Extracted information —
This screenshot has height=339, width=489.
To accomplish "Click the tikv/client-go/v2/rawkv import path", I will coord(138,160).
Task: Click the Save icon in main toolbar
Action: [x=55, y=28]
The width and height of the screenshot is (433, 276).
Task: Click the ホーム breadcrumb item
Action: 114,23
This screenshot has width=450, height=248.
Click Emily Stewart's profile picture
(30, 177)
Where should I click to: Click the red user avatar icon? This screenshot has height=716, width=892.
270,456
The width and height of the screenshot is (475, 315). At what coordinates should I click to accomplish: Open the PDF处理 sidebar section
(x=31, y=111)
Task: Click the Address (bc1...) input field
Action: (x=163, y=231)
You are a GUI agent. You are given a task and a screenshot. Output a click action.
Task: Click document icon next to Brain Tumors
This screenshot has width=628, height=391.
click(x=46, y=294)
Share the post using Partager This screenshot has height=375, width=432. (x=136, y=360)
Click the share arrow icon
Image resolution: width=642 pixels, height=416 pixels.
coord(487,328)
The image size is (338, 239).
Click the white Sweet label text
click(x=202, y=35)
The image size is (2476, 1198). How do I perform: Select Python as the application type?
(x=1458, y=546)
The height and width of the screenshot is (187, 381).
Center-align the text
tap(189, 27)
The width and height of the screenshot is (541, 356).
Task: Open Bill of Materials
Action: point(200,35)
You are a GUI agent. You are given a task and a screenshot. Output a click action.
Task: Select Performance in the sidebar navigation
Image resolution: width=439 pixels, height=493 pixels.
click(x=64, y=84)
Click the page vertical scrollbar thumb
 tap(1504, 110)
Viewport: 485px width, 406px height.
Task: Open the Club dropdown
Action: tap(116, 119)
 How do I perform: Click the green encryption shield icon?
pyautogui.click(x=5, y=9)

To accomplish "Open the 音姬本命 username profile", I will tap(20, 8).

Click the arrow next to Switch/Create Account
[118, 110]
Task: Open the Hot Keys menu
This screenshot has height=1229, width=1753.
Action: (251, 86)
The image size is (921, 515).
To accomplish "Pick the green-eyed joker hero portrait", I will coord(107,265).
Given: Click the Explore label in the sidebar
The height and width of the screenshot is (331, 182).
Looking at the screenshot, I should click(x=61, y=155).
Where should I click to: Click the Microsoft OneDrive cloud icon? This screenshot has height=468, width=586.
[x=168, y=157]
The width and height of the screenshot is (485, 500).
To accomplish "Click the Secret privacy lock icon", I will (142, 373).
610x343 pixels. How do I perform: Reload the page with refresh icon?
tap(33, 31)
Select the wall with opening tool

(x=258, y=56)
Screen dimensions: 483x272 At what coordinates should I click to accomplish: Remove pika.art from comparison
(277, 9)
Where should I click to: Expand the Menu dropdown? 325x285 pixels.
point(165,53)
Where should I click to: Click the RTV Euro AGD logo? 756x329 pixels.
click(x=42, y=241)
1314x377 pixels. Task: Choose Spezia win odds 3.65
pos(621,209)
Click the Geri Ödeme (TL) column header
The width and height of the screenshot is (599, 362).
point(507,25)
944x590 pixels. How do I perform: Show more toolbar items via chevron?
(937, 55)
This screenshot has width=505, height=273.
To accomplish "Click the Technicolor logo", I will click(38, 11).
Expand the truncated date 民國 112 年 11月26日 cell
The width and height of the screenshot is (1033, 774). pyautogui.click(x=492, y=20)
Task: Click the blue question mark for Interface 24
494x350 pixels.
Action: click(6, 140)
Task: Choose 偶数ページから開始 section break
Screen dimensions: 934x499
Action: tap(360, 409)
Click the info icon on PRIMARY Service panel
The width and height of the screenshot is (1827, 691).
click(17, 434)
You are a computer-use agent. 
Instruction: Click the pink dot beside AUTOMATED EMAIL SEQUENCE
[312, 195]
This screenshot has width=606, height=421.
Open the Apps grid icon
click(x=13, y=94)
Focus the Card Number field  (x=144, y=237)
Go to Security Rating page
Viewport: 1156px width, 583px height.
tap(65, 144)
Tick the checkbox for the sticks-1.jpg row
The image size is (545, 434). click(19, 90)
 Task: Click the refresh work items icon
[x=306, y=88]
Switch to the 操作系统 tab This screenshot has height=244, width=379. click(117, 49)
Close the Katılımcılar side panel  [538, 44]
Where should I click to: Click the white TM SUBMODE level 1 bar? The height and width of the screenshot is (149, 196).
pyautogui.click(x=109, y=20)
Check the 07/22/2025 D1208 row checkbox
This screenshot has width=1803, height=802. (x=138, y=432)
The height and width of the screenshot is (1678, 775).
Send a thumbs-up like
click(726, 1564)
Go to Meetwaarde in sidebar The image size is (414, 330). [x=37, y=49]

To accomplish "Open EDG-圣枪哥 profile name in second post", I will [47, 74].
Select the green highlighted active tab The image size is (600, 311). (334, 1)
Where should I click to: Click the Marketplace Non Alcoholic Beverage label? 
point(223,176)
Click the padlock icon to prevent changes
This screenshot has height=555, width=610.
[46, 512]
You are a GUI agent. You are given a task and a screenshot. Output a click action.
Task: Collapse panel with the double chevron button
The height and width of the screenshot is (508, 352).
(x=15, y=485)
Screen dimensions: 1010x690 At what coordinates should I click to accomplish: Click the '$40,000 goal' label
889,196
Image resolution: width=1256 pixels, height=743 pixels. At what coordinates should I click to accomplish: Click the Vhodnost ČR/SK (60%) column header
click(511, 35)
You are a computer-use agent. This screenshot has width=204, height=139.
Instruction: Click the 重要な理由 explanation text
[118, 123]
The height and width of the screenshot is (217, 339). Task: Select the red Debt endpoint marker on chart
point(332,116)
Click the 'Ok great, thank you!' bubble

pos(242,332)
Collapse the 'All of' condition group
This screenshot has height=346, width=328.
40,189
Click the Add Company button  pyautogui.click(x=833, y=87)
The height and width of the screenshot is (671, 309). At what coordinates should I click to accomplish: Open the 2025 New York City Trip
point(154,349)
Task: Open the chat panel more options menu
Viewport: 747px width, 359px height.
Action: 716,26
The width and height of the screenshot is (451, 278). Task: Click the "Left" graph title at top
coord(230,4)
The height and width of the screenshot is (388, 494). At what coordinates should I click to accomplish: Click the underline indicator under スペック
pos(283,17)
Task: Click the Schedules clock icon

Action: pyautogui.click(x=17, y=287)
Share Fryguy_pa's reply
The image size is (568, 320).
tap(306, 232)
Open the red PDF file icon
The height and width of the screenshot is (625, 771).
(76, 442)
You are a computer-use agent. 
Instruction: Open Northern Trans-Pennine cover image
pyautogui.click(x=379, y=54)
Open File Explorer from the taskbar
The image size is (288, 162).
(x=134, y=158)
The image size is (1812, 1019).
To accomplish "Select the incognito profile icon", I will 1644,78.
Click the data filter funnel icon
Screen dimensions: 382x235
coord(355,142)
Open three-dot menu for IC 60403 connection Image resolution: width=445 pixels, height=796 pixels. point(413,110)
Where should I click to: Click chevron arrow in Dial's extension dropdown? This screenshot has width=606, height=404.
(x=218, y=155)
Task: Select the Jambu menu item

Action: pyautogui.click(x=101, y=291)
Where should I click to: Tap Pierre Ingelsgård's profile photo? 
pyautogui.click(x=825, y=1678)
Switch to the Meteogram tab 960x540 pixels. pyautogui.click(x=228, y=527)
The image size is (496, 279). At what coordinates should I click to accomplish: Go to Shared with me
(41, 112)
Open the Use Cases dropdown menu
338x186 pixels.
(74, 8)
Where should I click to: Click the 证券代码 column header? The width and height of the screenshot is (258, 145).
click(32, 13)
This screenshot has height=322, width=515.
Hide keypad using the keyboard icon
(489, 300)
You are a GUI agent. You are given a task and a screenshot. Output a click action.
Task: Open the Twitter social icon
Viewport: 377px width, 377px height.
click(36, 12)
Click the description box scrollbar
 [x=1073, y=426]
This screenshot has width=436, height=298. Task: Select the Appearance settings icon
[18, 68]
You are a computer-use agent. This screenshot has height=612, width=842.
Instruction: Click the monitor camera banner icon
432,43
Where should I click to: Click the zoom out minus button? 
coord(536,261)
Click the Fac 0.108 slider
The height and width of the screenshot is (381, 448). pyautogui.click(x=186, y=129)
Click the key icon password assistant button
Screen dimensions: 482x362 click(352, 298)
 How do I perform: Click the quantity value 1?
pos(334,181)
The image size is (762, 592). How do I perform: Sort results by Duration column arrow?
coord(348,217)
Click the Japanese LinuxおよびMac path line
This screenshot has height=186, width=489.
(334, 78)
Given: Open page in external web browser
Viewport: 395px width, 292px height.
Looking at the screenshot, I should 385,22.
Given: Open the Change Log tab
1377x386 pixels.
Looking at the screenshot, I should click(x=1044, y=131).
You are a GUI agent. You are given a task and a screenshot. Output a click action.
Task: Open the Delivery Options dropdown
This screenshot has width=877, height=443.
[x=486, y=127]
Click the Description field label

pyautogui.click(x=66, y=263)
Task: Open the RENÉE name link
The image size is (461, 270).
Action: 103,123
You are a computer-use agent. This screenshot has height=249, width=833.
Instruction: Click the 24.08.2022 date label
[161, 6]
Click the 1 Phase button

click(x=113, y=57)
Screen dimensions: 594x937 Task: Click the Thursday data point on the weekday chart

Problem to solve — Output the lines above between the one holding "Focus the Card" and the one holding "Close the Katılımcılar", inclusive, with nothing before or after them.

Exercise solution —
Focus the Card Number field  (x=144, y=237)
Go to Security Rating page
Viewport: 1156px width, 583px height.
tap(65, 144)
Tick the checkbox for the sticks-1.jpg row
The image size is (545, 434). click(19, 90)
 Task: Click the refresh work items icon
[x=306, y=88]
Switch to the 操作系统 tab This screenshot has height=244, width=379. click(117, 49)
Close the Katılımcılar side panel  [538, 44]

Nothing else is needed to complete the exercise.